* start Dataset records *

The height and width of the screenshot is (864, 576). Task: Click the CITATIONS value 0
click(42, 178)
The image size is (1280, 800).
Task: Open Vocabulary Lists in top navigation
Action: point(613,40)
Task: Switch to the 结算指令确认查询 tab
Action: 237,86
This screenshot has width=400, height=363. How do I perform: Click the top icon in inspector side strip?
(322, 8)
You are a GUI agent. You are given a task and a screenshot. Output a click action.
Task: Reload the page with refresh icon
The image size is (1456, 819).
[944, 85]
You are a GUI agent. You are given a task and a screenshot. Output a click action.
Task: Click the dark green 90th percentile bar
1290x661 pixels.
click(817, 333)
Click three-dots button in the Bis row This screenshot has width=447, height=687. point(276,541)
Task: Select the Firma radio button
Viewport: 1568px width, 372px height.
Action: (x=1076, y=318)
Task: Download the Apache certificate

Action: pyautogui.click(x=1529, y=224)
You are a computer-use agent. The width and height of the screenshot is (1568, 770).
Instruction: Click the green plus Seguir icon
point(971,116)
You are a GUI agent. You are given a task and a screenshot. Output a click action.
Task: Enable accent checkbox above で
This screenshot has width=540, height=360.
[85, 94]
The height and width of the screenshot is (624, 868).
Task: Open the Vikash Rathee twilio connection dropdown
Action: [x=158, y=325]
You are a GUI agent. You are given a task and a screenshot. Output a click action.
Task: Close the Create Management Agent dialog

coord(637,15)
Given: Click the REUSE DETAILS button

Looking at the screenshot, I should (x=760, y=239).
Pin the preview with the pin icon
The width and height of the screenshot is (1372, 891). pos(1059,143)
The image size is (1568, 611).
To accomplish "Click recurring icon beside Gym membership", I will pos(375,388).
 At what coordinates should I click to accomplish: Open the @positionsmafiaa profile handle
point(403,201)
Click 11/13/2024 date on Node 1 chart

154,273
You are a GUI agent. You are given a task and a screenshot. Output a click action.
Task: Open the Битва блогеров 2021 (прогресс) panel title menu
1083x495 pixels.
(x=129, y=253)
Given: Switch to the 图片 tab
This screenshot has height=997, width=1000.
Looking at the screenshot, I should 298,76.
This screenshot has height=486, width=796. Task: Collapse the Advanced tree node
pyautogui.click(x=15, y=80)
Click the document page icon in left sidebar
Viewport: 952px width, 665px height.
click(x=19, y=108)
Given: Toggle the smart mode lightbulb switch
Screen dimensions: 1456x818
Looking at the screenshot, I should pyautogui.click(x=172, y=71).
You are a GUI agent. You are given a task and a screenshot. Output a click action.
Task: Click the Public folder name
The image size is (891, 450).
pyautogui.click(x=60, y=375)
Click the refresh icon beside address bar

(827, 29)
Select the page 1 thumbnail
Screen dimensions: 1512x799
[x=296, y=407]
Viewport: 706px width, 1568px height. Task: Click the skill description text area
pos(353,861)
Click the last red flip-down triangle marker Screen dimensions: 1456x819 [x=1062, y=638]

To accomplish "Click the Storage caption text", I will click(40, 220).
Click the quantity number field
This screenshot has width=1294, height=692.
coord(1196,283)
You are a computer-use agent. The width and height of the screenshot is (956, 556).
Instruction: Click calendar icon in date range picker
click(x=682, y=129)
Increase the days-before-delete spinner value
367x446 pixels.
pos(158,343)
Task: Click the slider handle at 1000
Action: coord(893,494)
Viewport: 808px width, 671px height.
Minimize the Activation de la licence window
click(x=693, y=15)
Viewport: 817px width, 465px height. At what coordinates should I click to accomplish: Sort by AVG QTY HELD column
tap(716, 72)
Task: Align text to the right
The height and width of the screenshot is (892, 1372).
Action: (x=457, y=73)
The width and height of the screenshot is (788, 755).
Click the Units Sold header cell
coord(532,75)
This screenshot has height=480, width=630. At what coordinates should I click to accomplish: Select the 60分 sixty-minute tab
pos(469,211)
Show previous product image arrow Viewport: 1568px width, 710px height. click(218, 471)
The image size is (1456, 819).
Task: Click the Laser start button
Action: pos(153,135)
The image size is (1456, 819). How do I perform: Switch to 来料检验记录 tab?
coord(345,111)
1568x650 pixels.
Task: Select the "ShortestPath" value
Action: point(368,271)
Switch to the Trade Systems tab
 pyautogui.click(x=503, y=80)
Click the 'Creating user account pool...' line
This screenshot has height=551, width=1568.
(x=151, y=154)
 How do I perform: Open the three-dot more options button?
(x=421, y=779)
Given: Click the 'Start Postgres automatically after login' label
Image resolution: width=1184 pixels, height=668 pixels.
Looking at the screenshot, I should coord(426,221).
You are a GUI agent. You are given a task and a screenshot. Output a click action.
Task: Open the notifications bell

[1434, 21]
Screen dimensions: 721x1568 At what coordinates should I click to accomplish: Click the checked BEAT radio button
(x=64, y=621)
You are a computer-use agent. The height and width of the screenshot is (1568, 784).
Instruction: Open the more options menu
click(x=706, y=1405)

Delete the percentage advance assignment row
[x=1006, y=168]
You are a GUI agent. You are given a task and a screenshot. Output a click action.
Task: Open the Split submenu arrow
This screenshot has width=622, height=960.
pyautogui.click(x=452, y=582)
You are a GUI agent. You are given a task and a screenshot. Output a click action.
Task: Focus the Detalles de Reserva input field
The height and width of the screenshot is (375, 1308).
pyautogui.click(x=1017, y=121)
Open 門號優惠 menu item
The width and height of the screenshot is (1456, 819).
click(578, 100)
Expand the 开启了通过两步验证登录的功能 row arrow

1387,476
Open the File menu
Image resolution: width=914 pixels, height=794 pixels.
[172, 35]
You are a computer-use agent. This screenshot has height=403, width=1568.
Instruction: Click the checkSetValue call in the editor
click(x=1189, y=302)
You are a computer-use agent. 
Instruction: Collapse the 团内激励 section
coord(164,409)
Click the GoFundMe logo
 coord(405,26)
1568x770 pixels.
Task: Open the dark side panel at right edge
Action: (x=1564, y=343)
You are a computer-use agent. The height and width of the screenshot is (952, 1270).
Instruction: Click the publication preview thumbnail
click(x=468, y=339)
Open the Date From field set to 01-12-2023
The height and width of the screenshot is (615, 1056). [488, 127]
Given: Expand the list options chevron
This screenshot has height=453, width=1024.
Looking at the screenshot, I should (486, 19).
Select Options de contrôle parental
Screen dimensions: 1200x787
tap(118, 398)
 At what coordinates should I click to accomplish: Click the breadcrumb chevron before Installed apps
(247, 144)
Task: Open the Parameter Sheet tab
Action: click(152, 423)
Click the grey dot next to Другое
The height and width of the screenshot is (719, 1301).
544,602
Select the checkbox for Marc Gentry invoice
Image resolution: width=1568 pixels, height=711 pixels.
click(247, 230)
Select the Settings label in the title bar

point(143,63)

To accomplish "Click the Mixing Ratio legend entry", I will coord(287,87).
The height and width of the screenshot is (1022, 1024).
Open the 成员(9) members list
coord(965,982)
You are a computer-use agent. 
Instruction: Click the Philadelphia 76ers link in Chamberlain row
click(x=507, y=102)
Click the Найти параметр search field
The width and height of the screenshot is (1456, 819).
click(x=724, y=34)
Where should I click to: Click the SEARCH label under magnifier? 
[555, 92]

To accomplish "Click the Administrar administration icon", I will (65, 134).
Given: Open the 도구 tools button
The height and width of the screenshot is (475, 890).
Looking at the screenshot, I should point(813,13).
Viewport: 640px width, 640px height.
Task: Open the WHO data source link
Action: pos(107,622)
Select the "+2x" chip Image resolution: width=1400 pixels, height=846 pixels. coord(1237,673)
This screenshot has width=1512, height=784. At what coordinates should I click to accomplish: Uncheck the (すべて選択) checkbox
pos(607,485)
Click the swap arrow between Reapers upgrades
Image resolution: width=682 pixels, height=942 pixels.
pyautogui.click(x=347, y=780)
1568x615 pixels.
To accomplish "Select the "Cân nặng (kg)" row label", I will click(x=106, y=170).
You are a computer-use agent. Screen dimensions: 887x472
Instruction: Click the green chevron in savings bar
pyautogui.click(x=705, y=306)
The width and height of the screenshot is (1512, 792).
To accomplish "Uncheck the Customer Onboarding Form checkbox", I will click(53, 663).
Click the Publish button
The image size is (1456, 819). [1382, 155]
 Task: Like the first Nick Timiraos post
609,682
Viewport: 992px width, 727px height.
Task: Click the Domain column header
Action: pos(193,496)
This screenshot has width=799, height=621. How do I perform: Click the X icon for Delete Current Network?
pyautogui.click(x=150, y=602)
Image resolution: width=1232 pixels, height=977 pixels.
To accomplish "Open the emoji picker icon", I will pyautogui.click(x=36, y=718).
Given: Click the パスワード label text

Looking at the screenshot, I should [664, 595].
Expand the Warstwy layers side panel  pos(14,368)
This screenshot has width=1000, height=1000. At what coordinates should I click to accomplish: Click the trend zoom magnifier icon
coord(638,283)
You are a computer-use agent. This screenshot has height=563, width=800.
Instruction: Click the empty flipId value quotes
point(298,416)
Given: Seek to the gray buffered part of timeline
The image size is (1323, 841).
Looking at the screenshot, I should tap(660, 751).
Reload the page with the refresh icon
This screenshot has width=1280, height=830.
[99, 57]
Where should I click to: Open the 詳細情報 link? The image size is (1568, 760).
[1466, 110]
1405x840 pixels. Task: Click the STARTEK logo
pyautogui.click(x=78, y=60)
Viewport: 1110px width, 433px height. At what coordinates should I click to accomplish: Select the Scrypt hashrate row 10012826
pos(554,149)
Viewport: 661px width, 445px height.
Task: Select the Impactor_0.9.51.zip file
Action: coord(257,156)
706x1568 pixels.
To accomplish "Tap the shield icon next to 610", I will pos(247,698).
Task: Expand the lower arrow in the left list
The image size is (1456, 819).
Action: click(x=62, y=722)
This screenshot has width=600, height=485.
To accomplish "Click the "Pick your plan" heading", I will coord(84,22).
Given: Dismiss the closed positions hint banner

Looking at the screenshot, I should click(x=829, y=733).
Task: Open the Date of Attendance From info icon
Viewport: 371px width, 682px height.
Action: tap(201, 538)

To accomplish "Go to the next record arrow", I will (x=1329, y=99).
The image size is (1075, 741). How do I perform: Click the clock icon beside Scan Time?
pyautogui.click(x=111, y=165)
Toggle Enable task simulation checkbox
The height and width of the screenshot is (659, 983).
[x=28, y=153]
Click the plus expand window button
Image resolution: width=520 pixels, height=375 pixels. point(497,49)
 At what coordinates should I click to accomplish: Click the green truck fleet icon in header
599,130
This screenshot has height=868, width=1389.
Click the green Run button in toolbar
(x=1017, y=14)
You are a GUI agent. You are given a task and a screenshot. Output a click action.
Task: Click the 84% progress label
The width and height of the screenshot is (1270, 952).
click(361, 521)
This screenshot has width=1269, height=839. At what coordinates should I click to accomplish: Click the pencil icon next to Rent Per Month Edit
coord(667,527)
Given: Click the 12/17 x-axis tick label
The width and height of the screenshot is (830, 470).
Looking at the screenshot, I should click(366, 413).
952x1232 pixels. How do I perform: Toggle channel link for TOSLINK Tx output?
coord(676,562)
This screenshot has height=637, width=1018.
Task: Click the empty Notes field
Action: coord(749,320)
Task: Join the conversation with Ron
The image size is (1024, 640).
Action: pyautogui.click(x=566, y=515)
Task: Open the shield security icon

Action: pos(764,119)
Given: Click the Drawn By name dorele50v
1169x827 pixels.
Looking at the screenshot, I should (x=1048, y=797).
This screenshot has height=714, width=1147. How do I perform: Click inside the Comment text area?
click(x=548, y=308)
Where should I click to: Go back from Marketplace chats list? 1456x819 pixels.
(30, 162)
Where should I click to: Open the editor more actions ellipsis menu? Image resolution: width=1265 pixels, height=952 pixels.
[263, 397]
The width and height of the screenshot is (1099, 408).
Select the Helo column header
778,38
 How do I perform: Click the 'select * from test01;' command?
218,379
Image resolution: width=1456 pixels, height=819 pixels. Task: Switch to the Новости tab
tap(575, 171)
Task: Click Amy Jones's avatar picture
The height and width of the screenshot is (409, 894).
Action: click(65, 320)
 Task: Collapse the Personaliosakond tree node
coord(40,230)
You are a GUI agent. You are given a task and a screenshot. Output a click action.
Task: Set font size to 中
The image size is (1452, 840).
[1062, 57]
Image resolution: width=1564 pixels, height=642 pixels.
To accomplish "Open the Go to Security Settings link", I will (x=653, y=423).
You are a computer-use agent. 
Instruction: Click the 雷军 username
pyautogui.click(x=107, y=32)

* end Dataset records *

The task:
Swap "Publish" for "Submit" in the part of the material that opens with the line containing "Click the Publish button" and closes with the line containing "pyautogui.click(x=150, y=602)". Give only that part, with everything else unchanged.

Written answer:
Click the Submit button
The image size is (1456, 819). [1382, 155]
 Task: Like the first Nick Timiraos post
609,682
Viewport: 992px width, 727px height.
Task: Click the Domain column header
Action: pos(193,496)
This screenshot has width=799, height=621. How do I perform: Click the X icon for Delete Current Network?
pyautogui.click(x=150, y=602)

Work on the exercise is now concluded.